Она первой растянулась на траве. Он налил на ладонь воды, зачесал волосы назад, сел, погладил ее по ноге.

– Ты никогда не ходишь к парикмахеру?

– Хожу. К парикмахерше. Как раз сейчас мне следовало сидеть в кресле.

– Ты не отменил?

– Я – необязательный говнюк.

– Надеюсь, мастерица не рассердится.

– Она не злюка… – Пальцы Бертрана наткнулись на подол платья и замерли.

– Где ты его купила?

– В Лондоне.

Лола хотела было признаться, что ни разу не надевала этот наряд, но передумала. Села, сделала глоток воды. Он допил кофе – свой и ее.

– Черт, как жарко… Ты, случайно, не знаешь, почему я надел черную рубашку?

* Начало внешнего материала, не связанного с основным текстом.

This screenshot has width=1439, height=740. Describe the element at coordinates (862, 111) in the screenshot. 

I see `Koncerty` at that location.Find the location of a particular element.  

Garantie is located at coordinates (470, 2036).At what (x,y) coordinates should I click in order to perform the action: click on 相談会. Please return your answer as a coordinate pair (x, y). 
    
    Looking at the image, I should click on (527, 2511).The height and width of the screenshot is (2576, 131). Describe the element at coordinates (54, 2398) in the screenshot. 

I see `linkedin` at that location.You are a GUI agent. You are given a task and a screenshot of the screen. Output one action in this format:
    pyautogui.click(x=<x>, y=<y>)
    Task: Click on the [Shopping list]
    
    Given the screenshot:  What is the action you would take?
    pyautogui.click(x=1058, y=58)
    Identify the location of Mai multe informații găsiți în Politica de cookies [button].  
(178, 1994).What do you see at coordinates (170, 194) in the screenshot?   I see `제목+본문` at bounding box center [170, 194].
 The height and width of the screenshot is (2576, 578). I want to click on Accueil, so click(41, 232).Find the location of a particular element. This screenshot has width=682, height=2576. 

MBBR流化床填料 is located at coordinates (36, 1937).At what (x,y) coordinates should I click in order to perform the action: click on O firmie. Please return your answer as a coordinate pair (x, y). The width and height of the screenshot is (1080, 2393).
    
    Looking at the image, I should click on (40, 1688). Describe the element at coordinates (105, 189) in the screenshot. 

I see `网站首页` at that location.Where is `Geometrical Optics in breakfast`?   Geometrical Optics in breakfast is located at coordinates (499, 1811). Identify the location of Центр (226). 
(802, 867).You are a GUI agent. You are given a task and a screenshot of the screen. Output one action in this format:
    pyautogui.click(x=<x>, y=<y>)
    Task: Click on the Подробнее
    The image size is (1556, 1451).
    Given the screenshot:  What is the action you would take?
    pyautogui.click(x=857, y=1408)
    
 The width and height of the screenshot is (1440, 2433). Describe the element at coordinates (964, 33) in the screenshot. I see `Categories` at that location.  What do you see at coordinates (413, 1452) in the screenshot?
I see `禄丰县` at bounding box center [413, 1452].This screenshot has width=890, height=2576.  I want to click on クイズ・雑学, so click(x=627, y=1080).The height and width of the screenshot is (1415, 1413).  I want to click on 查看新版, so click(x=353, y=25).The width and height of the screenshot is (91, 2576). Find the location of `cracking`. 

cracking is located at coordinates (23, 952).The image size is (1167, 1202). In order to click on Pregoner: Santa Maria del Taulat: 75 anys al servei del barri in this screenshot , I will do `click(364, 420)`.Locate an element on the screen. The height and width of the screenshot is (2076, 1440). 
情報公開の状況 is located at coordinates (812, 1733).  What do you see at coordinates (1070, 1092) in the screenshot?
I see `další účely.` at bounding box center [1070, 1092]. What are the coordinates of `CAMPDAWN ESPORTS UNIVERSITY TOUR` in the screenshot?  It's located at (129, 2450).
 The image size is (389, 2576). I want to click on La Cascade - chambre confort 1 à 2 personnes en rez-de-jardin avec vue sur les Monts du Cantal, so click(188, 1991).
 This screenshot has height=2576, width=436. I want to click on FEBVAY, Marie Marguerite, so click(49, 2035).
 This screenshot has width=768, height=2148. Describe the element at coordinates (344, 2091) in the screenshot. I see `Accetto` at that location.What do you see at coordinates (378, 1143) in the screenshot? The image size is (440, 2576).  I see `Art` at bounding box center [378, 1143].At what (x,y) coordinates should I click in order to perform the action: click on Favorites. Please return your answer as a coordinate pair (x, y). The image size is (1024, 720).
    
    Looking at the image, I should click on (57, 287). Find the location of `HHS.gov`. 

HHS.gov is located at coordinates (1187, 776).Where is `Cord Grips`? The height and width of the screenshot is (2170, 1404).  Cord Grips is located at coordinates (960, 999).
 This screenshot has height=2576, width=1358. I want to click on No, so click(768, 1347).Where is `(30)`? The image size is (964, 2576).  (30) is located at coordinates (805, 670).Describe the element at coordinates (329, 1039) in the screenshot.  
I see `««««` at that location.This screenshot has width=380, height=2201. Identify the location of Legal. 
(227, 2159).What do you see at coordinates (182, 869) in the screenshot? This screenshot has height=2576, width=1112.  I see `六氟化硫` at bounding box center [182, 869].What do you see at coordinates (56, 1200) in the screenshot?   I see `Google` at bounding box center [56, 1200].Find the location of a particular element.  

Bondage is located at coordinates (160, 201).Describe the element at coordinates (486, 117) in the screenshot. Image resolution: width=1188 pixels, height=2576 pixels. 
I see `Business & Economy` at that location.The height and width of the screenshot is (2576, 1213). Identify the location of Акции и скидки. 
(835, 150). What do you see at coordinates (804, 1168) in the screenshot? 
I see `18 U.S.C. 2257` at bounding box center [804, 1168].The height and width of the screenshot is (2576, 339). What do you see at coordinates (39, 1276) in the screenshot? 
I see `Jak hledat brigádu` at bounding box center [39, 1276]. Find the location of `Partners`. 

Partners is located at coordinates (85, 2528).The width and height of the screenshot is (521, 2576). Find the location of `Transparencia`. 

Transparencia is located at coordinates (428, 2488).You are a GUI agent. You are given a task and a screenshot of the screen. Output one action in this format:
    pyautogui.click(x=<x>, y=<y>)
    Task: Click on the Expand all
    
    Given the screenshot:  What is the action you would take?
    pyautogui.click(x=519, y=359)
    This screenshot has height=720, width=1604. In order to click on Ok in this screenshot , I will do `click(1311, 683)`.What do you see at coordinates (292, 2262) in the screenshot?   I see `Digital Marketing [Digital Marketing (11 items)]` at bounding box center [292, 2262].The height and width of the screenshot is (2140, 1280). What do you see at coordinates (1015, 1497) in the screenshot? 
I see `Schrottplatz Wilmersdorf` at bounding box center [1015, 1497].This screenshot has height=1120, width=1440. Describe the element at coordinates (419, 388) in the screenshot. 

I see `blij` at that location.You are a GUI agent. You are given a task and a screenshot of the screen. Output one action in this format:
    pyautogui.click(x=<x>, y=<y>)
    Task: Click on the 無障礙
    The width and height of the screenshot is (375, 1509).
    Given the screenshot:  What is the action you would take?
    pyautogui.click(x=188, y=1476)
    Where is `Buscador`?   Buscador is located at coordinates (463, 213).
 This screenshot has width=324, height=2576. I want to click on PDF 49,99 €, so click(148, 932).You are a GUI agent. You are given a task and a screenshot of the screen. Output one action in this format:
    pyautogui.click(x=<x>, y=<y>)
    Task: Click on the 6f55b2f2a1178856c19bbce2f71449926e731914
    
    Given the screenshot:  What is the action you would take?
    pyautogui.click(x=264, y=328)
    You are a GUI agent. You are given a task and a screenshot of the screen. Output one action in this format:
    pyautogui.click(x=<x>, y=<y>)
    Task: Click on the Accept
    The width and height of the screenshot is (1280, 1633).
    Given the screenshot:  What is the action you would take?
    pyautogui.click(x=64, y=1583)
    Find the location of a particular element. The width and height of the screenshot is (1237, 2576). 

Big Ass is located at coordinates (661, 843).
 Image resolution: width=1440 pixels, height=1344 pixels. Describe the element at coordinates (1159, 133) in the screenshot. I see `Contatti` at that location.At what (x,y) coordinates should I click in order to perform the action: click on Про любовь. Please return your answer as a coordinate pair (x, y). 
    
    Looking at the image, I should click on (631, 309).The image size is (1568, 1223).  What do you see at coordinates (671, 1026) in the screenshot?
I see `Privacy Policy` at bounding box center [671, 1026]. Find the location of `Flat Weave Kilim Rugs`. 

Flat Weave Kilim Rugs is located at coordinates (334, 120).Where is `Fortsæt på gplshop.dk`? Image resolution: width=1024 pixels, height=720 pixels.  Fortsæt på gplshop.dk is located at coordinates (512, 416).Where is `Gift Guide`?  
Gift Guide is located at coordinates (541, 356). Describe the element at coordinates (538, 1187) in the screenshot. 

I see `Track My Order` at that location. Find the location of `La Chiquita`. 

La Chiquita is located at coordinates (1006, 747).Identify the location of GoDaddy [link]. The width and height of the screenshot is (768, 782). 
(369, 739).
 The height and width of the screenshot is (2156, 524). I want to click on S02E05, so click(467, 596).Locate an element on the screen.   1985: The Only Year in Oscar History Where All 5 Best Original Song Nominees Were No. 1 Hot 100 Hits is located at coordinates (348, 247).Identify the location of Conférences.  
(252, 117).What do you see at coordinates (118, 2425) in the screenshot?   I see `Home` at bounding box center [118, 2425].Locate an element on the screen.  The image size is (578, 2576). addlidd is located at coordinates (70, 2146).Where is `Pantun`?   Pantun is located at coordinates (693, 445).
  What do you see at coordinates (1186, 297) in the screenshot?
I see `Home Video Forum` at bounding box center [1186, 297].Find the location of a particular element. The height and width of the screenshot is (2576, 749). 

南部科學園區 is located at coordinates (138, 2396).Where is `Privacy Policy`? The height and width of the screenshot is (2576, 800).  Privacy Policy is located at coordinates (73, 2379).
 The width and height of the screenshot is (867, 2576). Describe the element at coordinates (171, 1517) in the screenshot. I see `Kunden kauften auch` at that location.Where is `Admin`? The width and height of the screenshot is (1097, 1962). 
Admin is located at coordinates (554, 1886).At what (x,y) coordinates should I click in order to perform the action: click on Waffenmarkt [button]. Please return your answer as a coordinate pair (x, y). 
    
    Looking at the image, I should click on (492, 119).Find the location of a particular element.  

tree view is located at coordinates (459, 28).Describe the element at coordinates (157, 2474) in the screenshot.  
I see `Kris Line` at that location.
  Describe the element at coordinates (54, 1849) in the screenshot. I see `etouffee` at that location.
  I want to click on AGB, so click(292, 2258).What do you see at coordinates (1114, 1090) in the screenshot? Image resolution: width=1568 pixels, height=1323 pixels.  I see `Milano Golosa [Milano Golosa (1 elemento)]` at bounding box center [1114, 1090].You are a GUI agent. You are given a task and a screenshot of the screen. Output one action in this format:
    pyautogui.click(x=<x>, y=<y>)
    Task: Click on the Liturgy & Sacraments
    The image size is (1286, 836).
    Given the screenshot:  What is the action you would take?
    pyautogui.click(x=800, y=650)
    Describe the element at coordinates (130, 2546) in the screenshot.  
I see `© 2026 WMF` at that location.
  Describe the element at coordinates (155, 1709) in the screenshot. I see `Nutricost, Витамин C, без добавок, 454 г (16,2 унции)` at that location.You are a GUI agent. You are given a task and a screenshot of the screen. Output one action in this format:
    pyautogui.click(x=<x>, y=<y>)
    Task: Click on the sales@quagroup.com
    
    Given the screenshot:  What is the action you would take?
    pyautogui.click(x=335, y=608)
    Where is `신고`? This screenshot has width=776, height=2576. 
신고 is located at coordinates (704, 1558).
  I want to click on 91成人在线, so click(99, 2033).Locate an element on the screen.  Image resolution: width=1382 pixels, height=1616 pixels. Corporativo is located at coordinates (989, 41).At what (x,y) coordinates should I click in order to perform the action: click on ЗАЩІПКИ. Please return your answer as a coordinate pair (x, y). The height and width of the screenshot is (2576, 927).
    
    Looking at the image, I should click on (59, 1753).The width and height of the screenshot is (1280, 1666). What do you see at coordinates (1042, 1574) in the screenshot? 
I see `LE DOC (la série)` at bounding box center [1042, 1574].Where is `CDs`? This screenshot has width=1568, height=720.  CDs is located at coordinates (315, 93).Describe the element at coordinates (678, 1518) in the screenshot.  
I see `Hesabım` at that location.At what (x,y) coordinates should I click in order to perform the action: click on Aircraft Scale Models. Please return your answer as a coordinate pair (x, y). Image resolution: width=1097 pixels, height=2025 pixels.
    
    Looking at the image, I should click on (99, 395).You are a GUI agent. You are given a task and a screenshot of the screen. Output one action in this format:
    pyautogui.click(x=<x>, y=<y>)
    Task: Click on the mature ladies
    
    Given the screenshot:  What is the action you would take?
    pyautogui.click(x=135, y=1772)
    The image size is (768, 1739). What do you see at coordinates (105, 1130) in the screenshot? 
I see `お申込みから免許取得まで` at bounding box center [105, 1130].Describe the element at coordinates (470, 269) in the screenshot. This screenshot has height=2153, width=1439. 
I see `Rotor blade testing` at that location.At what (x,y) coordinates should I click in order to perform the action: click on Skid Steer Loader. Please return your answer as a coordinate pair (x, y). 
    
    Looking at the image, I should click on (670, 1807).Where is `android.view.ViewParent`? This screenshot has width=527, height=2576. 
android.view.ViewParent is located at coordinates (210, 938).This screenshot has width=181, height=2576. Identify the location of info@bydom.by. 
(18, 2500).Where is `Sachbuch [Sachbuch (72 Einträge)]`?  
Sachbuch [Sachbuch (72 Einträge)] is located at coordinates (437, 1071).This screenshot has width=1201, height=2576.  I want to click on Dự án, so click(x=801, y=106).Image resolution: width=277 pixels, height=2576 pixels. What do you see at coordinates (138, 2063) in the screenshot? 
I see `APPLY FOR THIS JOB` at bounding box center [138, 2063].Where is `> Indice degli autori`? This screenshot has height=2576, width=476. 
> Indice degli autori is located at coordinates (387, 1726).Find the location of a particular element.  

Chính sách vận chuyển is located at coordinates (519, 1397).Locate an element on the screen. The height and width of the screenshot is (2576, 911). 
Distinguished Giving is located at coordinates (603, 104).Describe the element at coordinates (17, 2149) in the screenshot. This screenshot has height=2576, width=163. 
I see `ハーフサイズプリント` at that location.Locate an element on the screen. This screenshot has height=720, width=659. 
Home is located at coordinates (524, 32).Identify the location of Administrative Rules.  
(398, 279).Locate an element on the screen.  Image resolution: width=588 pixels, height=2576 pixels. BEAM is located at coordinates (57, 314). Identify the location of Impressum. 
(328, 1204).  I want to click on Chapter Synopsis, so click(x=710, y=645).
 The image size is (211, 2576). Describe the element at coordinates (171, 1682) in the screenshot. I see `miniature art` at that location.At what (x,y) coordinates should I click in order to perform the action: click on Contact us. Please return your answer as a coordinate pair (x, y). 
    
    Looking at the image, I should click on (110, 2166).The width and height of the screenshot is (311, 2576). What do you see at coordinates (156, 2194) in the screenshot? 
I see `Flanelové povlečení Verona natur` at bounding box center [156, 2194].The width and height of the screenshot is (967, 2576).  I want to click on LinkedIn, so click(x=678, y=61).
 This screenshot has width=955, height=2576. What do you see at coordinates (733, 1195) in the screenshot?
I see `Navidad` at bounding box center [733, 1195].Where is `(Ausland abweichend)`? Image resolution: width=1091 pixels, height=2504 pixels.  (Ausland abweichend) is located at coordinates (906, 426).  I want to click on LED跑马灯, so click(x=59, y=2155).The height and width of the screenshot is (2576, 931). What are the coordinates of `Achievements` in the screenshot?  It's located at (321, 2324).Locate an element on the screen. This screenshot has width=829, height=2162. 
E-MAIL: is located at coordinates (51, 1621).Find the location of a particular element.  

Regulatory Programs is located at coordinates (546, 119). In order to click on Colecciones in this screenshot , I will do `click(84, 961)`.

– Потому что она тебе очень идет.

Бертран опрокинулся на спину, расстегнул пуговицы. Вяз тихонько шелестел листьями. «Ее глаза наверняка никогда не бывают такими темно-зелеными…»

– Хотела бы дожить до ста пятидесяти?

– Не знаю. А ты?

Он не ответил. Закрыл глаза. И вдруг прошептал:

– Я, пожалуй, посплю минут пять.

– Я тоже.

Бертран раскрыл ей объятия, она колебалась, и тогда он за руку притянул ее к себе, даже не открыв глаз.

7

Они проснулись. Рубашка Бертрана промокла на груди, там, где лежала голова Лолы, ее волосы слиплись от пота. Она села и залпом выпила половину оставшейся воды. Причесалась.

– Поцелуй меня, – прошептал он. – Хочу тебя…

– Сначала поужинаем.

– Что будем есть?

– Все равно, но не горячее.

– И ледяное пиво?

– Да.

– Пошли.

«Он снова это сказал, – отметила про себя Лола, – только голос ужасно сонный. Утренний голос в конце уходящего дня». В голову пришла мысль об отсчете времени. Прошло много часов, сколько осталось? Бертран отряхнул платье Лолы, вынул травинки из волос. Зазвонил его телефон – впервые за день, он его проигнорировал, а когда подал голос мобильный Лолы, посмотрел ей в глаза и не отошел в сторонку. Не захотел проявлять деликатность. Она сделала несколько шагов, ответила, соврала. Звонил не Франк, а ее мать. Бертран разглядывал вывески. Что-нибудь НЕгорячее, вкусное, аппетитное, незабываемое и чтобы далеко не ходить. Он придирчиво изучил штук десять меню. Лола подумала о ремесле Бертрана и его натуре. Он резкий человек. Вон как посмотрел, когда позвонила Наташа – там, у ресторана, – и съязвил: «На тебя большой спрос».